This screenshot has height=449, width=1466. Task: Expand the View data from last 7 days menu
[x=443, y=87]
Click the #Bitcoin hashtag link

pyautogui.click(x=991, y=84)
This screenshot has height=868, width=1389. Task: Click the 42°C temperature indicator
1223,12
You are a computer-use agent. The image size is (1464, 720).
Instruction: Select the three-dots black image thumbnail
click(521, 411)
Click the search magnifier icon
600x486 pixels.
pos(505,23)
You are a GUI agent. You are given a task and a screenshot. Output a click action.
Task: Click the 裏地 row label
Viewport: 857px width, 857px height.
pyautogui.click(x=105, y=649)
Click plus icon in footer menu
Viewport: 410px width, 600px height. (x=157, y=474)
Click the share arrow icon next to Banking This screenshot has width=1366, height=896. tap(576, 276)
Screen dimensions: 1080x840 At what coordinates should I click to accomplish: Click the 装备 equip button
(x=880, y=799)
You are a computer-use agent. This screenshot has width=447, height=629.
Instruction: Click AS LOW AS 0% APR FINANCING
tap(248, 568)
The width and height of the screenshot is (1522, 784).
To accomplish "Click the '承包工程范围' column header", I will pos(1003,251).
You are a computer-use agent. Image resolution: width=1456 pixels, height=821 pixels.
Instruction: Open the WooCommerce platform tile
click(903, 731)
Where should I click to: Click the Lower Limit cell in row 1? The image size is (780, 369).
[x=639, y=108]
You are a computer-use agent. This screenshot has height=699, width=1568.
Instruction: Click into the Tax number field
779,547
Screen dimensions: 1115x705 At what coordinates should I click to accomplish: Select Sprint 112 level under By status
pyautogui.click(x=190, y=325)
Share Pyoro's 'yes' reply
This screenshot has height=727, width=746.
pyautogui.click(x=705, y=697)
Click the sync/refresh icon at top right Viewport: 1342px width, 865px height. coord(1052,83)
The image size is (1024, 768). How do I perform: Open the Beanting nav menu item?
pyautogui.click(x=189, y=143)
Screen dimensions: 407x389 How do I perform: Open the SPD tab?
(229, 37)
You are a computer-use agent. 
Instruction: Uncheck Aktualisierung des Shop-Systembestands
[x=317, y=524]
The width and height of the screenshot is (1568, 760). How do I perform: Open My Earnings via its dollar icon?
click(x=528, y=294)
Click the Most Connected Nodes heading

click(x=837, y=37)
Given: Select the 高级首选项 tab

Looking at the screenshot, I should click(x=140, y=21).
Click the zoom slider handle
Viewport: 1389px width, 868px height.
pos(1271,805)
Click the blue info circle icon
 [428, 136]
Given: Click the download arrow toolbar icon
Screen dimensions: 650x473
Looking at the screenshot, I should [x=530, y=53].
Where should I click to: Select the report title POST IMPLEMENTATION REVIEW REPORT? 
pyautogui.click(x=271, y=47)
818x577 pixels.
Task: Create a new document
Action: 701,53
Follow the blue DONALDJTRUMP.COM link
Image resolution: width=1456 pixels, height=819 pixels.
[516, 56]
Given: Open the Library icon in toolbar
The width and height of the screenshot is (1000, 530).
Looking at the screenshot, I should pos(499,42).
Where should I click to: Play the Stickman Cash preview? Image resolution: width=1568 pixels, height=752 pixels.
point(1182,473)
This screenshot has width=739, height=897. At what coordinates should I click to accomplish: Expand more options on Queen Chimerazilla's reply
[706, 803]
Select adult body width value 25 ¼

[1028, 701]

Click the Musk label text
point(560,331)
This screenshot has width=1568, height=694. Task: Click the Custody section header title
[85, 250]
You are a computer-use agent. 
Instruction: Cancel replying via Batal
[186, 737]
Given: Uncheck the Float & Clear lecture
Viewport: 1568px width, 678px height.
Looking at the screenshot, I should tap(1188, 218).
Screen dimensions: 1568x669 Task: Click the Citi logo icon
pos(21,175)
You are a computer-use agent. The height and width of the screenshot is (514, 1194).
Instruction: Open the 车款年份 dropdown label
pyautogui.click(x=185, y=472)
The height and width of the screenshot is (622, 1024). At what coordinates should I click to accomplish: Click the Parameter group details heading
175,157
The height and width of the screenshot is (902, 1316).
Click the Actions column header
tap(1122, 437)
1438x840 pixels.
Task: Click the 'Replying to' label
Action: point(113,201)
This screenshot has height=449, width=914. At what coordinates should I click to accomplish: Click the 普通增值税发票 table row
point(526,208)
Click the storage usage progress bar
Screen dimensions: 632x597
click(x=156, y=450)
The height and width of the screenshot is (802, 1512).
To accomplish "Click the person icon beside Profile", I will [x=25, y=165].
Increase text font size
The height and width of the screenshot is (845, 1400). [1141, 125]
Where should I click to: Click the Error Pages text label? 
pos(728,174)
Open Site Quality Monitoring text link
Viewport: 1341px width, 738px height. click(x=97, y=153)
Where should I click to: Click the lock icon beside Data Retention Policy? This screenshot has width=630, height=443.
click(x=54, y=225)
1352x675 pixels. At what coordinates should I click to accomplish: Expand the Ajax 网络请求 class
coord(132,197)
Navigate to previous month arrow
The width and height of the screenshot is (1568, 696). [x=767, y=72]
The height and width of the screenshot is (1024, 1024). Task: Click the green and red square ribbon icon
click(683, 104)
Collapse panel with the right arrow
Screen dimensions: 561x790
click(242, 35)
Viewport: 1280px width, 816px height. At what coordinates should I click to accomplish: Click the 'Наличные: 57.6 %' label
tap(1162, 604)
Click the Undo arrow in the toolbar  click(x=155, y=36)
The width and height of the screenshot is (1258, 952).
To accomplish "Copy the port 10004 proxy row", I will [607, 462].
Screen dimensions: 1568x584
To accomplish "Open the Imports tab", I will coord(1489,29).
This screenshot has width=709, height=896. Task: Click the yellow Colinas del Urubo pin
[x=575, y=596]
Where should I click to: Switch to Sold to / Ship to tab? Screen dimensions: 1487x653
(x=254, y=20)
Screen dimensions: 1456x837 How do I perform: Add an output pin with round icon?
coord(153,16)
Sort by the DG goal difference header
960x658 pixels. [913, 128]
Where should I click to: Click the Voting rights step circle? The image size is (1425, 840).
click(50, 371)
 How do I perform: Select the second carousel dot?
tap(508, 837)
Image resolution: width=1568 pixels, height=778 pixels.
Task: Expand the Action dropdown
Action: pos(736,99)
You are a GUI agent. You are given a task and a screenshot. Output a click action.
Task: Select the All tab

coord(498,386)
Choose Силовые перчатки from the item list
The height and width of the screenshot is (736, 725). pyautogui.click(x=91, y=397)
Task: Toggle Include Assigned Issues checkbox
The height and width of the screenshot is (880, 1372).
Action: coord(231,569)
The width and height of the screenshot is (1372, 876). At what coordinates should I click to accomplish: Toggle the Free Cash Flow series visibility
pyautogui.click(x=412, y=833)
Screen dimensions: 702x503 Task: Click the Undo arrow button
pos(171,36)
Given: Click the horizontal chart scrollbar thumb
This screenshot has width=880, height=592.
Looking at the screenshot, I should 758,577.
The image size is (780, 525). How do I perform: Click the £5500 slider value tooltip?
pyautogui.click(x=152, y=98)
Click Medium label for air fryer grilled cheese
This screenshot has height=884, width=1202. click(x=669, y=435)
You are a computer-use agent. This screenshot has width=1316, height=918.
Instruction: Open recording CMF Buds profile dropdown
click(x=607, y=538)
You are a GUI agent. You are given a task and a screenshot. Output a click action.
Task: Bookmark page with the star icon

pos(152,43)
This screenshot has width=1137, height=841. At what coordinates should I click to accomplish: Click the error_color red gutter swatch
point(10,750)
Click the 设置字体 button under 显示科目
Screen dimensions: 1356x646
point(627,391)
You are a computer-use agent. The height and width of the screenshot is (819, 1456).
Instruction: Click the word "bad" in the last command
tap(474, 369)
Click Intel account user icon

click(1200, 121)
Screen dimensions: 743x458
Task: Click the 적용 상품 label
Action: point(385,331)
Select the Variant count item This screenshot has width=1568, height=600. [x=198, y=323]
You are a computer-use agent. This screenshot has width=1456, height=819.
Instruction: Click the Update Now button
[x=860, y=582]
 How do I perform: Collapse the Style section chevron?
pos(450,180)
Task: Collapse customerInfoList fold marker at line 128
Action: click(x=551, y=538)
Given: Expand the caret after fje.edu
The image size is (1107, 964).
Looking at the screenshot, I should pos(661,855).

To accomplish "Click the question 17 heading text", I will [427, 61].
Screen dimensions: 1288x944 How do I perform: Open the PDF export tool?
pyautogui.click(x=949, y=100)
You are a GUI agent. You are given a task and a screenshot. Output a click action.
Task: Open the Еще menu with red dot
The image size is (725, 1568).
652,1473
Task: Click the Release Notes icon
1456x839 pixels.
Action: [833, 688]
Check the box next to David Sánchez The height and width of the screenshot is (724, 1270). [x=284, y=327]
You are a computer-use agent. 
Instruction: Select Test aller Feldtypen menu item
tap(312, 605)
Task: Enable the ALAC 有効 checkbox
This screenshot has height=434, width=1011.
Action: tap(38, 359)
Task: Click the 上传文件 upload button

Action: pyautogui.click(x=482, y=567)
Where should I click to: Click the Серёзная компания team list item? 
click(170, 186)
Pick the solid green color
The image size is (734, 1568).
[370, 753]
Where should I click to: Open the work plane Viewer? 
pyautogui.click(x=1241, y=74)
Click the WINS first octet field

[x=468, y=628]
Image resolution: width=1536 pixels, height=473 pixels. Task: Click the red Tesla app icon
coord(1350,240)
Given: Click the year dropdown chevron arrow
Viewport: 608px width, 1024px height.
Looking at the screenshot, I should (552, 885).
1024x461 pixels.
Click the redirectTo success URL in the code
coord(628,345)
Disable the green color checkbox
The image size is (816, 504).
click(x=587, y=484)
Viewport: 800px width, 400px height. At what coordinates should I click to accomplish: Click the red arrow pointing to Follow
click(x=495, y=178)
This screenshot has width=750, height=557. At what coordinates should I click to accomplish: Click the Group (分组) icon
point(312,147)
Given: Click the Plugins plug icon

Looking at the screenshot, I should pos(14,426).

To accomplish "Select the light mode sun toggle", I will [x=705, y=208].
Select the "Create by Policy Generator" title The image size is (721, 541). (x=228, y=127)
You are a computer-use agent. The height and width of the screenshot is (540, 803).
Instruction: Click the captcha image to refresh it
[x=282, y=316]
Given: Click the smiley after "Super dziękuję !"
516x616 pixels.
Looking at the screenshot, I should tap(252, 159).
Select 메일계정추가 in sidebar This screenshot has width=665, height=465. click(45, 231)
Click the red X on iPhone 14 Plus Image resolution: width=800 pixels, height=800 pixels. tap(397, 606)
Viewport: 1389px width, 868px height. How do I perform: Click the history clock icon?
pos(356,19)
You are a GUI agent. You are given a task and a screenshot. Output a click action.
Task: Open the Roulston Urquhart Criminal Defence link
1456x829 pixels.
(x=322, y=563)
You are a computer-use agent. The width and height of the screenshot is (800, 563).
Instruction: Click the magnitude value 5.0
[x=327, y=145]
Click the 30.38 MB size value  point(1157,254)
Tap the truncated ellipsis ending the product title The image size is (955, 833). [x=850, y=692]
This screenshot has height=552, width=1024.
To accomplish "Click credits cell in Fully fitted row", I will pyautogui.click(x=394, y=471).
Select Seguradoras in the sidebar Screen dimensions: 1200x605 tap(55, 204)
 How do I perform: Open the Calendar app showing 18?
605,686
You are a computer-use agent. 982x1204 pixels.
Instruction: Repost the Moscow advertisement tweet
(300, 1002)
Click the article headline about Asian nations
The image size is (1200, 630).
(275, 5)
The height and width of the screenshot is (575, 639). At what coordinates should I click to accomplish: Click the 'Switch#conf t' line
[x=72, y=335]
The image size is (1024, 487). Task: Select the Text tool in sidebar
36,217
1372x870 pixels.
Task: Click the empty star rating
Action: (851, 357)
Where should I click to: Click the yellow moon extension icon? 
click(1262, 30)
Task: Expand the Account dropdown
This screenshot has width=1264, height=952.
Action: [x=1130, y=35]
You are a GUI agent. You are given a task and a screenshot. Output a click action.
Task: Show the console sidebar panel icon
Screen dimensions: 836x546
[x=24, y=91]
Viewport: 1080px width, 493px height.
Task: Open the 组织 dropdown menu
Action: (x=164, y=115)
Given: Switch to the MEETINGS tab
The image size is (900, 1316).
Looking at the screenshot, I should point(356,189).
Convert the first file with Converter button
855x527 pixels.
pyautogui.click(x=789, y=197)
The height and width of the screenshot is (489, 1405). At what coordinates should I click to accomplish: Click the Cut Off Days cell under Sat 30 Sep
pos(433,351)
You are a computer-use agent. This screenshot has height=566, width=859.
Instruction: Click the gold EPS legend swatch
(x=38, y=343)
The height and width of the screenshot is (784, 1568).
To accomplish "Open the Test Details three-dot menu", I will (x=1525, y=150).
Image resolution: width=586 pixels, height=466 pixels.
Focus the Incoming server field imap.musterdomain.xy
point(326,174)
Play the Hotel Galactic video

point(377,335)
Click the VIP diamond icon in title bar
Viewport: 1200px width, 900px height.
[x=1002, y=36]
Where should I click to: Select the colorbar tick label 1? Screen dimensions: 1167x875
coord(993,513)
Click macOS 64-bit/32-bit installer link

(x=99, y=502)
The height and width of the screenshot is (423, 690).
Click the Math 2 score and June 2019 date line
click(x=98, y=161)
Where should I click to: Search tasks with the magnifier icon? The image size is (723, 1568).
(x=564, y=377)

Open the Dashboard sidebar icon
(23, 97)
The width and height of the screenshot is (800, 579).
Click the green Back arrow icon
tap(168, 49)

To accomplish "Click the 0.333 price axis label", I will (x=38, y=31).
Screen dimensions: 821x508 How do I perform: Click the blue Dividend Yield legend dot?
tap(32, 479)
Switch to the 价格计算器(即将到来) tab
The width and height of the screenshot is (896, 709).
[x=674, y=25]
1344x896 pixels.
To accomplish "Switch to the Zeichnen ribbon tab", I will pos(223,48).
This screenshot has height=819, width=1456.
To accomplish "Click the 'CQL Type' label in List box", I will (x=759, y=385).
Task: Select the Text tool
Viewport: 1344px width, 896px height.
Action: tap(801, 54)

SET PROBLEM: How many of the lines above contain the word "after"? Reply with the number alone.

TASK ANSWER: 2